Bu yazıdaki amacımız tarım ve hayvancılıkla ilgili okul sayılarını vermek değildir. Bu okullardan mezun olan ve hali hazırda sektör içinde çalışan meslek mensuplarının sıkıntılarını dile getirmeyi ve buna bağlı olarak mevcut tarımsal yapımızı irdelemektir.

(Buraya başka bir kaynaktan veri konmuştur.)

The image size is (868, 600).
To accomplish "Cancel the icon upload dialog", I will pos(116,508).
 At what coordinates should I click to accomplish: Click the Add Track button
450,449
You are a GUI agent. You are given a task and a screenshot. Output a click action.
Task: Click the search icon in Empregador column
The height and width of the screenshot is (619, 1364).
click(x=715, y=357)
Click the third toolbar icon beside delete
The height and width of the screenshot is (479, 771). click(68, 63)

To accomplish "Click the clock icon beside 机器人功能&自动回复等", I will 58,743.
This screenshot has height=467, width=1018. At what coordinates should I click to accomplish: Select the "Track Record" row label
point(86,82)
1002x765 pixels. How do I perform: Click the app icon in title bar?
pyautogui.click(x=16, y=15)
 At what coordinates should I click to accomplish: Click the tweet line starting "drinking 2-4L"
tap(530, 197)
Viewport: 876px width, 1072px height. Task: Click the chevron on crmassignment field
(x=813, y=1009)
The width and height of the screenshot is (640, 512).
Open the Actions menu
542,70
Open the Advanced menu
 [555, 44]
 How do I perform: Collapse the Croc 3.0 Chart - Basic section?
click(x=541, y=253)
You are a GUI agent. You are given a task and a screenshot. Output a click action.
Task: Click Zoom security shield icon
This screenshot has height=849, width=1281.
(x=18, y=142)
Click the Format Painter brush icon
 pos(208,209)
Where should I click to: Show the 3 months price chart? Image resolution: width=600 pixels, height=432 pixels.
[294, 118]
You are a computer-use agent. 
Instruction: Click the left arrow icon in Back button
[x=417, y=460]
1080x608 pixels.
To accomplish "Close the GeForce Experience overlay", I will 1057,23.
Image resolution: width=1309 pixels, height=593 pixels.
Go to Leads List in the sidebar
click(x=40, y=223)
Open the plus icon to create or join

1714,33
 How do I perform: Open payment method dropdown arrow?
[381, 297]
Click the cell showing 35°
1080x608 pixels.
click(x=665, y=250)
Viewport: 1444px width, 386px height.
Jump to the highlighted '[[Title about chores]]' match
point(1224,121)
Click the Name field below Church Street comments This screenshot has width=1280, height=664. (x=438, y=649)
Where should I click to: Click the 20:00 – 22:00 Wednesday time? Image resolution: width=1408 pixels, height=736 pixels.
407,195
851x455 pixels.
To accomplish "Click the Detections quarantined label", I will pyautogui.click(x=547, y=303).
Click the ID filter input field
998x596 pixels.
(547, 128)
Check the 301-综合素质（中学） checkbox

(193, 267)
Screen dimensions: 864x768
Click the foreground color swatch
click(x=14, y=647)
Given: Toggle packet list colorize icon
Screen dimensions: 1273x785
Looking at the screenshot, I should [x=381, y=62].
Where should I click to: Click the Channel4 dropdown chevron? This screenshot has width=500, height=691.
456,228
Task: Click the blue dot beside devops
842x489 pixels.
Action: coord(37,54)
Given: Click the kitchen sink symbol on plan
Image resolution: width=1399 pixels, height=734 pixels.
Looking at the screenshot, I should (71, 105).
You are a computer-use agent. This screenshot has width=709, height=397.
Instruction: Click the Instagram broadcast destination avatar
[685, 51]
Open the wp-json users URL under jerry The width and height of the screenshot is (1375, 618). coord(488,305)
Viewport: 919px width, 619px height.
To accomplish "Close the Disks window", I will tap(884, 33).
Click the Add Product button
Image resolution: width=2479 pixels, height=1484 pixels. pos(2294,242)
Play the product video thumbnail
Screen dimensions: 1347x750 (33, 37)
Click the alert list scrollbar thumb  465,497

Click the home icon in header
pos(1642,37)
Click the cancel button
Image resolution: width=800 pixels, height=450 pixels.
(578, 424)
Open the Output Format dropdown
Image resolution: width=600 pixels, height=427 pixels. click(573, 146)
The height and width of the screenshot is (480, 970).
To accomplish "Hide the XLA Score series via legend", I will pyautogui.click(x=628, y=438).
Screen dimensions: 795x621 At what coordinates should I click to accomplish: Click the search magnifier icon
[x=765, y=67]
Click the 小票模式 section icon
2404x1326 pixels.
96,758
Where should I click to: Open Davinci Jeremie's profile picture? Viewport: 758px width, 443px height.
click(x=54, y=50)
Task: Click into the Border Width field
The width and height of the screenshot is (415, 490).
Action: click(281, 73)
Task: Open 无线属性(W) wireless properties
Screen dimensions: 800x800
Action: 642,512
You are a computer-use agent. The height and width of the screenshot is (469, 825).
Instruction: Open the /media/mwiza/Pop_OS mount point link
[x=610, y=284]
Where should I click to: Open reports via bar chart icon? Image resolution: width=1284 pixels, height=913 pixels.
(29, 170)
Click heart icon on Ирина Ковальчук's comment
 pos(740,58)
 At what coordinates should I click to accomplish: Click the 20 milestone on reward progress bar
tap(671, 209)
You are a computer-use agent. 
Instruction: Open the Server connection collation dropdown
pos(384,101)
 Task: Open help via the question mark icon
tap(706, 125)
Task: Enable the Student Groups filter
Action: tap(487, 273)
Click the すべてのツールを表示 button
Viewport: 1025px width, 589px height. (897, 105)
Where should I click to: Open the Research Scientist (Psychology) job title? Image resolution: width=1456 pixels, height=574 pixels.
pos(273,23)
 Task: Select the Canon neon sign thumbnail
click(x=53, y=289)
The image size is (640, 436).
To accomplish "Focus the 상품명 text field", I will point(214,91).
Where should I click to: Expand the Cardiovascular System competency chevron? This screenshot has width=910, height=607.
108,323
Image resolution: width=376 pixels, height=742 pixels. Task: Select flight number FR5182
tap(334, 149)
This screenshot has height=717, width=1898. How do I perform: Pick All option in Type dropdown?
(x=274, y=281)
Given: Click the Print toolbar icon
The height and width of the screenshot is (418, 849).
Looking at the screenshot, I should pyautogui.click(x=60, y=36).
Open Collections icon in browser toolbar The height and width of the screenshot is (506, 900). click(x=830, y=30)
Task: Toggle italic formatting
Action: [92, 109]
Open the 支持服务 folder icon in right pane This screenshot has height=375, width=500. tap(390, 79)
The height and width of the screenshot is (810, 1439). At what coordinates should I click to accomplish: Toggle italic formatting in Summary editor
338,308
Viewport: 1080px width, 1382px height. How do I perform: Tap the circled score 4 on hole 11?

Öncelikle ortaeğitim seviyesinde tarım eğitimi veren liseleri, sektördeki ara eleman ağını kapatmak için Cumhuriyetle birlikte ciddi bir altyapı ile kurulmuş olan, benimde okumuş olduğum bu liselerden mezun olan Ziraat Teknisyenleri, Veteriner Sağlığı Teknisyenleri ve Ev Ekonomisi Teknisyenlerinin ülke tarımının kalkınmasındaki ciddi emekleri asla inkâr edilemez! Milletimize birçok tarım ve hayvancılıkla ilgili bilgi bu meslek mensupları aracılığı ile ulaştırılmıştır. Milletimize, gıda işlemeyi ve muhafazasını, yemek yapımı, hijyen, dikiş nakış birçok mesleki kurslar Ev Ekonomisi Teknisyenlerimiz tarafından öğretilmiştir. Hal böyleyken bu liseler Tarım Bakanlığından alınıp, Millî Eğitim Bakanlığına bağlanarak iş amacından saptırılmıştır. Daha kötü ve affedilmez bir adım ise, 2022 yılında tarım eğitiminin meslek liselerinde bir bölüm olarak faaliyet göstermesi kararıdır. Bu durum sektörü hafife almak ve dalga geçmekten başka bir şey değildir!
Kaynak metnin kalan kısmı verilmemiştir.